Logging in production

Logging is an important responsibility of production applications. Logs provide insight into usage, performance, and aid in debugging issues. When implementing logging, there are a handful of considerations to think through. Some obvious decisions include choosing a log format (e.g JSON or plain text), and determining when and what the application should log.

Another decision, which may seem trivial at first, is deciding how logs are transported outside your application server. If you aren’t forwarding your logs to a central location, then I strongly suggest you consider doing so. Leaving application logs on the server makes log viewing inconvenient, or worse, inaccessible should your server crash or become unresponsive.

If you’re using a logging library, it probably supports forwarding logs to external systems. For example, Winston, a popular choice for Node.js, ships with several built-in transports allows saving to disk, sending over HTTP, and writing out to console. While these transports differ in where they transmit logs, both writing to disk and sending over HTTP requires the application process to manage the log lifecycle. The twelve-factor methodology recommends avoiding application-managed logs, stating:

A twelve-factor app never concerns itself with routing or storage of its output stream. It should not attempt to write to or manage logfiles. Instead, each running process writes its event stream, unbuffered, to stdout.

Having previously relied on my application process for log routing, I agree with 12factor having experienced the issues first hand. In this post, we’ll evaluate some drawbacks of application-managed logging, and provide guidance for developing a more robust logging architecture.
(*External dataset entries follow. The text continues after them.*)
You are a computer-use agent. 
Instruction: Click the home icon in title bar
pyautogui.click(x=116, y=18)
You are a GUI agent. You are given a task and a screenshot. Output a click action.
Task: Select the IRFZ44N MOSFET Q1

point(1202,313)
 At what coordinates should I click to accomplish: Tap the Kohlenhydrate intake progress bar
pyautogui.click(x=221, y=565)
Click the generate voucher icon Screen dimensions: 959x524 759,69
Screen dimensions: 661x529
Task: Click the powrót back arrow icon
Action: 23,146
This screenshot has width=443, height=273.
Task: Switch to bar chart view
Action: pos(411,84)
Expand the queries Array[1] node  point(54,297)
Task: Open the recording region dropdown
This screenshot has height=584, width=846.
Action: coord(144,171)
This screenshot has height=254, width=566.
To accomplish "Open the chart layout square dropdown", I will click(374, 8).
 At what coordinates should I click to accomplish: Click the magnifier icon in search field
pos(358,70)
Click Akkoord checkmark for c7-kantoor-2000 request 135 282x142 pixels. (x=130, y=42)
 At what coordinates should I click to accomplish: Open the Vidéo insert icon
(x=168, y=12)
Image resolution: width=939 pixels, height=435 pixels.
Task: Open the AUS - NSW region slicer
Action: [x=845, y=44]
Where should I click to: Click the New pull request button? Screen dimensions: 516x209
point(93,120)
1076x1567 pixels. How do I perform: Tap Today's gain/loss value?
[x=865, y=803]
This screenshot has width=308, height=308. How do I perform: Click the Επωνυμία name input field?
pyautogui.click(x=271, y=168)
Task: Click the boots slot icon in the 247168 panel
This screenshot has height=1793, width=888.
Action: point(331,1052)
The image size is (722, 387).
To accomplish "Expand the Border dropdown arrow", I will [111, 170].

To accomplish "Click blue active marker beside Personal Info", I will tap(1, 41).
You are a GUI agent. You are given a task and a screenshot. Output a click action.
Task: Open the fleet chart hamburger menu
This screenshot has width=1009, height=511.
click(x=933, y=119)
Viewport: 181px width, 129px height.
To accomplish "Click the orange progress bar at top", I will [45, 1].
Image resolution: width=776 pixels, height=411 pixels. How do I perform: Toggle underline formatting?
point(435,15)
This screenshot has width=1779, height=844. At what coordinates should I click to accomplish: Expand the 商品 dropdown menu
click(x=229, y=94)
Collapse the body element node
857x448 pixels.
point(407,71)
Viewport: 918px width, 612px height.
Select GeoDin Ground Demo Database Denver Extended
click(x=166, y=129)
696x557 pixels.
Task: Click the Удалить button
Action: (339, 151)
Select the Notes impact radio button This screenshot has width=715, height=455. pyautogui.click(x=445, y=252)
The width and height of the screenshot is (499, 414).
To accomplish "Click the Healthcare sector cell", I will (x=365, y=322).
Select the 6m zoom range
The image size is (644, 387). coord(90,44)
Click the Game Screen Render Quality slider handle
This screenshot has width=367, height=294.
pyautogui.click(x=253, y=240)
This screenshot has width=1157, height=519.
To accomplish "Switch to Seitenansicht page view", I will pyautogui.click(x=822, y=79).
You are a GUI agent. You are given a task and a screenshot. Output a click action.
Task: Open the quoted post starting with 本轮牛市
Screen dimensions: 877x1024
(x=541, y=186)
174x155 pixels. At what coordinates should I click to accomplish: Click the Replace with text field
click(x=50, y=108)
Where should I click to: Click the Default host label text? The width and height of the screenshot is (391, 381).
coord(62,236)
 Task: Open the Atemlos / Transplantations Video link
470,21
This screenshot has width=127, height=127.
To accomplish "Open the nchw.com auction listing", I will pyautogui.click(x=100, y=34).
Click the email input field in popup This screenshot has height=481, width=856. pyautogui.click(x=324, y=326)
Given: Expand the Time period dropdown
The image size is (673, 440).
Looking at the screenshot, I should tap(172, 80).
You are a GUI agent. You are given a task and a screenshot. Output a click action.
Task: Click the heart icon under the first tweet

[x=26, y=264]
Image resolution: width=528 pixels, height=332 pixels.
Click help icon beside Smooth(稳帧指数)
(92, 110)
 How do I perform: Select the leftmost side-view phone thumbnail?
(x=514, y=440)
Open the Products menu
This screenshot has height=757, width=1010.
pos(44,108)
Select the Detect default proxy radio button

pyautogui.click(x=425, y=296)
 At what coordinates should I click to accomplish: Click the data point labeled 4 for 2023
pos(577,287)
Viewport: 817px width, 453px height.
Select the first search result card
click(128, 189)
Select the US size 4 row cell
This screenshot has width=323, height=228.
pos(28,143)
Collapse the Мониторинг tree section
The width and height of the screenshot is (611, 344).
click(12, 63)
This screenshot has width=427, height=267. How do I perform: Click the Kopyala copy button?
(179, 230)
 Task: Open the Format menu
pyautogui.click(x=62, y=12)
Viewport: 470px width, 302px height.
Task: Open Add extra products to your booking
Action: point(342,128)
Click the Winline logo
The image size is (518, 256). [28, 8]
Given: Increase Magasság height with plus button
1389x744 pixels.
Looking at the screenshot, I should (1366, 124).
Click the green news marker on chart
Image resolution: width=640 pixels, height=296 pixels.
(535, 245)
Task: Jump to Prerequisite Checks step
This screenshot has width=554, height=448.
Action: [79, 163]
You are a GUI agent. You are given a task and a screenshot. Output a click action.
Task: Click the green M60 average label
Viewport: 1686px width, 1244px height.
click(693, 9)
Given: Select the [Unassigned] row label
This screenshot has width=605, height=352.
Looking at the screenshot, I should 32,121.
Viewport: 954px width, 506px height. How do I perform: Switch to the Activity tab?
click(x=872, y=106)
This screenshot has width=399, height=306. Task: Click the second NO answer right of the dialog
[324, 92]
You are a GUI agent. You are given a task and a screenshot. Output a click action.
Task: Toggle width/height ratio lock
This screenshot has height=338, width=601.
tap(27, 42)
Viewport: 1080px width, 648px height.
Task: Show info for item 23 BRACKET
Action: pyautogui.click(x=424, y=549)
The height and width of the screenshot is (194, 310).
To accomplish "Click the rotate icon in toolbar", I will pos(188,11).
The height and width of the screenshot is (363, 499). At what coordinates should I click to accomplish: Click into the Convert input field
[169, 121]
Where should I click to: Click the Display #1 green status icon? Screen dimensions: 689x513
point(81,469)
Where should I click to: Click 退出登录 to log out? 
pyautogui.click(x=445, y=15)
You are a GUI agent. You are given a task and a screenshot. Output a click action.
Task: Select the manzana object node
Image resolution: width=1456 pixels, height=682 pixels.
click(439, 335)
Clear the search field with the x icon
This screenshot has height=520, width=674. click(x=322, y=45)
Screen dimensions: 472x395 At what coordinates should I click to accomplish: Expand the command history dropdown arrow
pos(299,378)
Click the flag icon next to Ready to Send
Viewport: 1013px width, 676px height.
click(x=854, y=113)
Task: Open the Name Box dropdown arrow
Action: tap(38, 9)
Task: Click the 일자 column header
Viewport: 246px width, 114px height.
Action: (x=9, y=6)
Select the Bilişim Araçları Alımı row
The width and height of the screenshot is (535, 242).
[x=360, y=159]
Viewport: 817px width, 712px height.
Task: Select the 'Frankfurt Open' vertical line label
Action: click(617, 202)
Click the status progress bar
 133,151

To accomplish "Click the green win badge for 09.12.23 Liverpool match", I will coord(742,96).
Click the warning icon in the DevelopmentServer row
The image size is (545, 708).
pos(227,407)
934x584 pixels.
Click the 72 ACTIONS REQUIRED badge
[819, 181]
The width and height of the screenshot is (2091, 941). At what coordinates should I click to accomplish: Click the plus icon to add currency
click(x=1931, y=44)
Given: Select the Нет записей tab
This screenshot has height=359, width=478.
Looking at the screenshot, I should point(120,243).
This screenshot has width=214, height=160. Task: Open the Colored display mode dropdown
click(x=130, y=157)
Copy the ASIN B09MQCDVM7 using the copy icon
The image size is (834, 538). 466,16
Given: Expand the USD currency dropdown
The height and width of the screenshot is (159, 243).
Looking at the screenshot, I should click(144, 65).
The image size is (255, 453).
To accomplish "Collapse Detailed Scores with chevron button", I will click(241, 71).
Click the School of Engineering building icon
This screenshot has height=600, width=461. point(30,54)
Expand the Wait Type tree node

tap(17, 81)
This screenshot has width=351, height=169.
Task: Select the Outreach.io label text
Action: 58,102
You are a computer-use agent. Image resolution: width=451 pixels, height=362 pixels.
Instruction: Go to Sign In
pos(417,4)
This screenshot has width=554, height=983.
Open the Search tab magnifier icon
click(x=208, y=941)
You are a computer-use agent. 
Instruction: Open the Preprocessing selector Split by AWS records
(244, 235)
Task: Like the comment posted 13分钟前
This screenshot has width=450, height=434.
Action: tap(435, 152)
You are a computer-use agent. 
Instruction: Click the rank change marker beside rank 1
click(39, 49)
Drawbacks of application-managed logging

Application-managed logging, as the name implies, requires the application process to take ownership of log delivery. If you’re writing to disk, the application manages buffering messages, writing to file, and rotating logs. For forwarding over HTTP, the application handles batching messages and making network requests.

Imagine a scenario where a new version of the program is being deployed. If you’re managing logs in the application, you’ll likely want to delay terminating the process until the log queue has finished processing. In Node, you can accomplish this by listening for the SIGTERM signal. Once intercepted, your function can wait for the logger to empty before executing process.exit(0). However, what happens if the log queue is too big? Or, worse, if the app is trying to send logs over the network, and the backend is unresponsive? Now, what if instead of code deployment, the applicatiaon was terminating due to an exception? In that case, waiting for the log queue to empty can delay recovery and potentially leave your application running in a bad state.

Writing to disk or transmitting over the network is not the problem. However, as we’ve seen, relying on the application process to manage these tasks is not ideal. Let’s see how we can build a more resilient system by relying on external processes for log forwarding.

Logging using STDOUT

Standard output (stdout) is simply a stream where application output is written. Many languages ship with a built-in function for writing to stdout, like print in Python, or puts in Ruby. For Javascript, writing output is done through the console global. You may hesitate to use console.log, since many linters such as eslint warn against it. While scattered use of console.log is typically a bad practice, writing or using a logging library will confine use to a single location.

Once our application is writing to stdout, we’ll need to redirect it somewhere or we’ll lose it. When you execute a command from the terminal, the output is sent to your terminal session by default. To redirect that output to a file, we can use the > operator.

$ echo 'Hello world!' > output.txt
$ cat output.txt
Hello world!'

While we can redirect our application output to disk using this technique, we’d eventually see the logfile grow too large and deplete the disk. What we want, is to prevent our files from growing too large by employing log rotation. In Linux, another way to redirect process output is to use a pipe | operator. The pipe operator connects the output of a command to the input of the command that comes after.

The apache2-utils package–available on most linux distributions–bundles a binary called rotatelogs. rotatelogs accepts input from stdin and can be configured to rotate log files based on filesize or a fixed interval. In the snippet below, we’re echoing Hi! every second, and piping the output to rotatelogs. Our rotatelogs command is passed the output filename log and the number 2 for the time interval.

$ while true; do echo Hi!; sleep 1; done | rotatelogs log 2

If you let this run for a few seconds, you should end up several log-* files in the current directory.

Now that our application output is being redirected to disk, we can focus on sending those logs to our central log system. If you’re using Elasticsearch to store your logs, then you’ll have no issue adopting filebeat for log forwarding. filebeat is an application written by Elastic.co which can watch a directory of log files and forward them to various backends including Elasticsearch, Logstash, and Redis. Besides filebeat, you can leverage the rsyslog daemon to perform this task. rsyslog is capable of transmitting messages over udp or tcp, and provides built-in outputs for many backends, including elasticsearch, postgres, and mongodb`.

By reliving our application of log management responsibilities, we’ve created a more resilient system. Application logs are now safe from app restarts and even system reboots. When the log daemon starts up, it’ll read from a state file and continue forwarding messages from where it left off. Also, issues with our downstream logging system won’t negatively affect our application performance. Lastly, we can always recover logs by connecting to the server, or mounting its drive on another box and pulling the logs from disk.